Your goal ::
Pull each line containing "Expand" out of the listing below.

** Opening Provided records block **

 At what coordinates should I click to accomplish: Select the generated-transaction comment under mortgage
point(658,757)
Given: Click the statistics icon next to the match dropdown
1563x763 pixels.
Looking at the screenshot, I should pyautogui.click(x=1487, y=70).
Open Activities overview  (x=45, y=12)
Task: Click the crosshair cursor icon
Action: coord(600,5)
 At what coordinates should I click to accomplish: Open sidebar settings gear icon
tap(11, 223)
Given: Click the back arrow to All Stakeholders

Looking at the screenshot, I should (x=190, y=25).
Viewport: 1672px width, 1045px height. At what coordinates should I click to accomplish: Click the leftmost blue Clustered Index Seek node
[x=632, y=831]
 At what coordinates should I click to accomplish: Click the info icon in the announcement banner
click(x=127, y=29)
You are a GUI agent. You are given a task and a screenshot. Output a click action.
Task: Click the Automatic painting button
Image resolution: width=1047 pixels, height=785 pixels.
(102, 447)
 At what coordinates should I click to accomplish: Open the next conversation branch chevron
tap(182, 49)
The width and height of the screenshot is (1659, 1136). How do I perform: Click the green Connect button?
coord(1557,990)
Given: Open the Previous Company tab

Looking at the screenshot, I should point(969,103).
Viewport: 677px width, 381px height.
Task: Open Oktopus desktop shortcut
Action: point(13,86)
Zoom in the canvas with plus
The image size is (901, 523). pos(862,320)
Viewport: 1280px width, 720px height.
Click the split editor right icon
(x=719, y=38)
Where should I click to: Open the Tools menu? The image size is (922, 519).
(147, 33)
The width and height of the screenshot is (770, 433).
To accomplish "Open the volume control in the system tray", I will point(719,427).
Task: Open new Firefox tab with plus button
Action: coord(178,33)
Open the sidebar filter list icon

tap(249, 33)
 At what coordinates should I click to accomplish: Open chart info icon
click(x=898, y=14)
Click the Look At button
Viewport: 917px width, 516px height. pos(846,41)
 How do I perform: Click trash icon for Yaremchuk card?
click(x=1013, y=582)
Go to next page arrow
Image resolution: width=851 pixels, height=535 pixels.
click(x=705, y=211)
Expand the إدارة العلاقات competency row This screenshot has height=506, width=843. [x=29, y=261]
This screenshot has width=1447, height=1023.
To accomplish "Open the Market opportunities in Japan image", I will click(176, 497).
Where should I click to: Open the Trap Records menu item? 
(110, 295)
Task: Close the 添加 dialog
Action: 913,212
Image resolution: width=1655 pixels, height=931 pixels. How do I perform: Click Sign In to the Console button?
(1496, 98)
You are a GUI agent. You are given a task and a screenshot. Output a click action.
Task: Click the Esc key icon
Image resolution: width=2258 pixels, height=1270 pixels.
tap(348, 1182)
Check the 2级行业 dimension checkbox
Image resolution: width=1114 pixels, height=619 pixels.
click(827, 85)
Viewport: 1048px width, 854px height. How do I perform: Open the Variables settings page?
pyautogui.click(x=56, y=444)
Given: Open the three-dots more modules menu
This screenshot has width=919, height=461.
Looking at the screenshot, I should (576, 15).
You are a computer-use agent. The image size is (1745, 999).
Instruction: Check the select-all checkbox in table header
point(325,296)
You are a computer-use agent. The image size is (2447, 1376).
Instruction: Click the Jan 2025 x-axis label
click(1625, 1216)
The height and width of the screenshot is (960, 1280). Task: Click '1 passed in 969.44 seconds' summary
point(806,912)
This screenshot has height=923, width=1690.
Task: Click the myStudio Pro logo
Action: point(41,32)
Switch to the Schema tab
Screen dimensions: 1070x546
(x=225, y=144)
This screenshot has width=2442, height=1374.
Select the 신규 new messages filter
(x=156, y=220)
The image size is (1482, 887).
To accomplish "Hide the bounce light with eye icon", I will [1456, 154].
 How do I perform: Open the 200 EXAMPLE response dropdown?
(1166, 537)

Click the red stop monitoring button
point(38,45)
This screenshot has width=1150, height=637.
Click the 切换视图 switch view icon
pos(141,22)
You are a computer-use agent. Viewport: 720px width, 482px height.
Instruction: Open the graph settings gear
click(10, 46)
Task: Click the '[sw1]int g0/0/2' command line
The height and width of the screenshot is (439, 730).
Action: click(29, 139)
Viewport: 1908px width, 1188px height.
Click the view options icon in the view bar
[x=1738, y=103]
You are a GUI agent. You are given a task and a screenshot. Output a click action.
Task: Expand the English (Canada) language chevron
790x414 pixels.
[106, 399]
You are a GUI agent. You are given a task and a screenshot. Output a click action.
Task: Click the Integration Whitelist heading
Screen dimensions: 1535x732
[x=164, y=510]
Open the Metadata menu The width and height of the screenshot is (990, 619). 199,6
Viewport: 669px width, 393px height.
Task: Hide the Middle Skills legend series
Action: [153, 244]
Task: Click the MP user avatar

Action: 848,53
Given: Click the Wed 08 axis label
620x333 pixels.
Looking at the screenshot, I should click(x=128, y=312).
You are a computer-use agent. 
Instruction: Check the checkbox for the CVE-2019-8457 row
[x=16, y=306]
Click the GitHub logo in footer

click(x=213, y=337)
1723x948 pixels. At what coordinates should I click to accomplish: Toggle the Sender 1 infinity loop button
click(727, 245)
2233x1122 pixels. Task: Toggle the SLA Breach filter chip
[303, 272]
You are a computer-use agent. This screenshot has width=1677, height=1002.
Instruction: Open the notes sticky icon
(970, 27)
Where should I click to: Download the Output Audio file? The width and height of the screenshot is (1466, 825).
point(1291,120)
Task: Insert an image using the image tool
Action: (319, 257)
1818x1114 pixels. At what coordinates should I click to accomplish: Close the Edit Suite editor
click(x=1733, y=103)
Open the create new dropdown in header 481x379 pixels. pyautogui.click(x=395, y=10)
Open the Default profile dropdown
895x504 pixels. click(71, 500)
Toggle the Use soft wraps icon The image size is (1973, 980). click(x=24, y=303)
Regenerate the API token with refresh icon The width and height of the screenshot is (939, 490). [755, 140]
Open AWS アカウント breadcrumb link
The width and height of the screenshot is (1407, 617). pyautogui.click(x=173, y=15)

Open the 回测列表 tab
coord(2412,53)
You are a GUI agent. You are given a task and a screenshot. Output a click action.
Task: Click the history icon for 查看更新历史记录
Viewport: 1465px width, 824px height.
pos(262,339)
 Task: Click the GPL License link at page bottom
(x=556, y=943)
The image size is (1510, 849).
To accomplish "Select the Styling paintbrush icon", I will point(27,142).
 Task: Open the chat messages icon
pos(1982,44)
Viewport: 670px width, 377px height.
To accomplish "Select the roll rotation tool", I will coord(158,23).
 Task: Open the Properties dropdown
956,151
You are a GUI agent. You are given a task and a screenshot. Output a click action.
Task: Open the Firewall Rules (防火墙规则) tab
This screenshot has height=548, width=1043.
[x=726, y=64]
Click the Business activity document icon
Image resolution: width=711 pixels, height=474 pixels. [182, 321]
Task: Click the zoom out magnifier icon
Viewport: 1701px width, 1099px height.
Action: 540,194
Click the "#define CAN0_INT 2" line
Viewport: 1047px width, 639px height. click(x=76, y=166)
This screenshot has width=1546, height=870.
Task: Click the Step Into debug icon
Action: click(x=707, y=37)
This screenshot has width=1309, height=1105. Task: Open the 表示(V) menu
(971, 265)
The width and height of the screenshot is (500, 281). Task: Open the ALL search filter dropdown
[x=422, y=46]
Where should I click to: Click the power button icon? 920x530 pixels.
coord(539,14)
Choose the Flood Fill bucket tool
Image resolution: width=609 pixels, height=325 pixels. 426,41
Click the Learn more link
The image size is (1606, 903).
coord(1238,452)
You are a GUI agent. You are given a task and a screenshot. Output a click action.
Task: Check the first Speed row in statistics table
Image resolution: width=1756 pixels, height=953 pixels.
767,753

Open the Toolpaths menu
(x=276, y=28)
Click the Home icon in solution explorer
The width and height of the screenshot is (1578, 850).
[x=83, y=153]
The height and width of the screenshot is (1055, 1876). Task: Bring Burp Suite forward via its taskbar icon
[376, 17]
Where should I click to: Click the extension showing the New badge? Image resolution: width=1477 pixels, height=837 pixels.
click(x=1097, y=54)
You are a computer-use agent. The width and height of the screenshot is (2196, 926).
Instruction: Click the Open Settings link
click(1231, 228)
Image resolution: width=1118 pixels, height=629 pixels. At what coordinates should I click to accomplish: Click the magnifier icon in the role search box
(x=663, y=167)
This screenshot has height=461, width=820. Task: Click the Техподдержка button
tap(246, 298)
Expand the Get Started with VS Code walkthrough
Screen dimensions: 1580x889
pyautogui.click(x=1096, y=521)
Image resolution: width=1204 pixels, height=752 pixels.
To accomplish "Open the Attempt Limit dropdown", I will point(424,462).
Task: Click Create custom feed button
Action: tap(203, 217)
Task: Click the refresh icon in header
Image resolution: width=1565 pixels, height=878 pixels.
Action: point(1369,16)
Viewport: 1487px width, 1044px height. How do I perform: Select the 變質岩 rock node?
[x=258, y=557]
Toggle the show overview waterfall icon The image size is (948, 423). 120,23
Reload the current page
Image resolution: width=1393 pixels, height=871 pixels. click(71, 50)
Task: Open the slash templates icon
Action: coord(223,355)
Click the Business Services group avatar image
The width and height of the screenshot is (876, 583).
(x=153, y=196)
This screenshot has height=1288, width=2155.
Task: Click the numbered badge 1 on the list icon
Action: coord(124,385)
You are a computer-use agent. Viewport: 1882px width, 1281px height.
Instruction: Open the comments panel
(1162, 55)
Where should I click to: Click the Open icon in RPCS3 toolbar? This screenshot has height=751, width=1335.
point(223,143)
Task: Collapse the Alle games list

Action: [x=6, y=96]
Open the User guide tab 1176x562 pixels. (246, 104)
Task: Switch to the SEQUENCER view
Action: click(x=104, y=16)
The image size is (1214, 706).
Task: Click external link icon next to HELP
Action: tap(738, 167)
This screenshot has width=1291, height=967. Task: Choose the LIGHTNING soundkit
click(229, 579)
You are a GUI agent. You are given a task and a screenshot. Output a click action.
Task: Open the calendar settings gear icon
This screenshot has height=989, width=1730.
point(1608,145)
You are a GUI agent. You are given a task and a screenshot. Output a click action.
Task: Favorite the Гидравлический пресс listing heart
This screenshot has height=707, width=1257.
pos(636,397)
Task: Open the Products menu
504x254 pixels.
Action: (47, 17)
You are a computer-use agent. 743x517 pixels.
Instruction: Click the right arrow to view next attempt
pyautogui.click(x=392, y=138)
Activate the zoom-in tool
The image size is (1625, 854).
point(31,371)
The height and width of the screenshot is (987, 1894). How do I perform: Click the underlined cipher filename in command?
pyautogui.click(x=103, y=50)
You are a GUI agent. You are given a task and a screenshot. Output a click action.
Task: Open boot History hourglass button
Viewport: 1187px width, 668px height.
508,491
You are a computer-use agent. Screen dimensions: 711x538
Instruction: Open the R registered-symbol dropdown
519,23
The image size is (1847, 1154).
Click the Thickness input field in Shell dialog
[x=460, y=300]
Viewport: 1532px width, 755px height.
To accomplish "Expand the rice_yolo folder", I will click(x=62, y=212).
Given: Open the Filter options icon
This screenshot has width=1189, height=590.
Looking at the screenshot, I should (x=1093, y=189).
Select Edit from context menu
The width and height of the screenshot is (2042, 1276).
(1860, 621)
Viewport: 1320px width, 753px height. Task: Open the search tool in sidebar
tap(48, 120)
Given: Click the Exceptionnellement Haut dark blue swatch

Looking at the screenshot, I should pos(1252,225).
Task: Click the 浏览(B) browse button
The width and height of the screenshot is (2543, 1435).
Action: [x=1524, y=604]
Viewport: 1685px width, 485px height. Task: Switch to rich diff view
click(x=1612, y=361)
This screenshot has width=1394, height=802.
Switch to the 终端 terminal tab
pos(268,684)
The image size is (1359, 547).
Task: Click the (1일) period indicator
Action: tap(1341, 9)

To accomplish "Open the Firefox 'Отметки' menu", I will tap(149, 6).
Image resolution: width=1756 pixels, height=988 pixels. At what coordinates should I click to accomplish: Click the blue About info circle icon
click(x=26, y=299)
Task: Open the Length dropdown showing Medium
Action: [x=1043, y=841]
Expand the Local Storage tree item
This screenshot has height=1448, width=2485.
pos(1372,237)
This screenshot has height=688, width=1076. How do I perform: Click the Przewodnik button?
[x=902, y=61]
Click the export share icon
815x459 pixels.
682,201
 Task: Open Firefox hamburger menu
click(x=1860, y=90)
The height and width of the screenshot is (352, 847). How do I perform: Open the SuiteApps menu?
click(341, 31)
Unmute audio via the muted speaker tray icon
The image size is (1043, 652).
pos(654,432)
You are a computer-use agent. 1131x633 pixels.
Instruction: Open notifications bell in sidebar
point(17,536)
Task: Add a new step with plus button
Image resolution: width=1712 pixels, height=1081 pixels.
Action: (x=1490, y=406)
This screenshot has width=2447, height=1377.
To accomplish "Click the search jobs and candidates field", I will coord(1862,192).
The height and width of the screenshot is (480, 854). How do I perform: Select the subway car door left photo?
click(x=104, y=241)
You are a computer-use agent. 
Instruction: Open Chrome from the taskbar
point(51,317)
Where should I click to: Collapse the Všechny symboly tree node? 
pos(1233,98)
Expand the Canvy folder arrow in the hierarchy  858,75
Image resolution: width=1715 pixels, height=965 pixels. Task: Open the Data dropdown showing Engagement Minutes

** Closing Provided records block **

Exercise answer ::
Expand the إدارة العلاقات competency row This screenshot has height=506, width=843. [x=29, y=261]
Task: Expand the English (Canada) language chevron
Expand the Get Started with VS Code walkthrough
To accomplish "Expand the rice_yolo folder", I will click(x=62, y=212).
Expand the Local Storage tree item
Expand the Canvy folder arrow in the hierarchy  858,75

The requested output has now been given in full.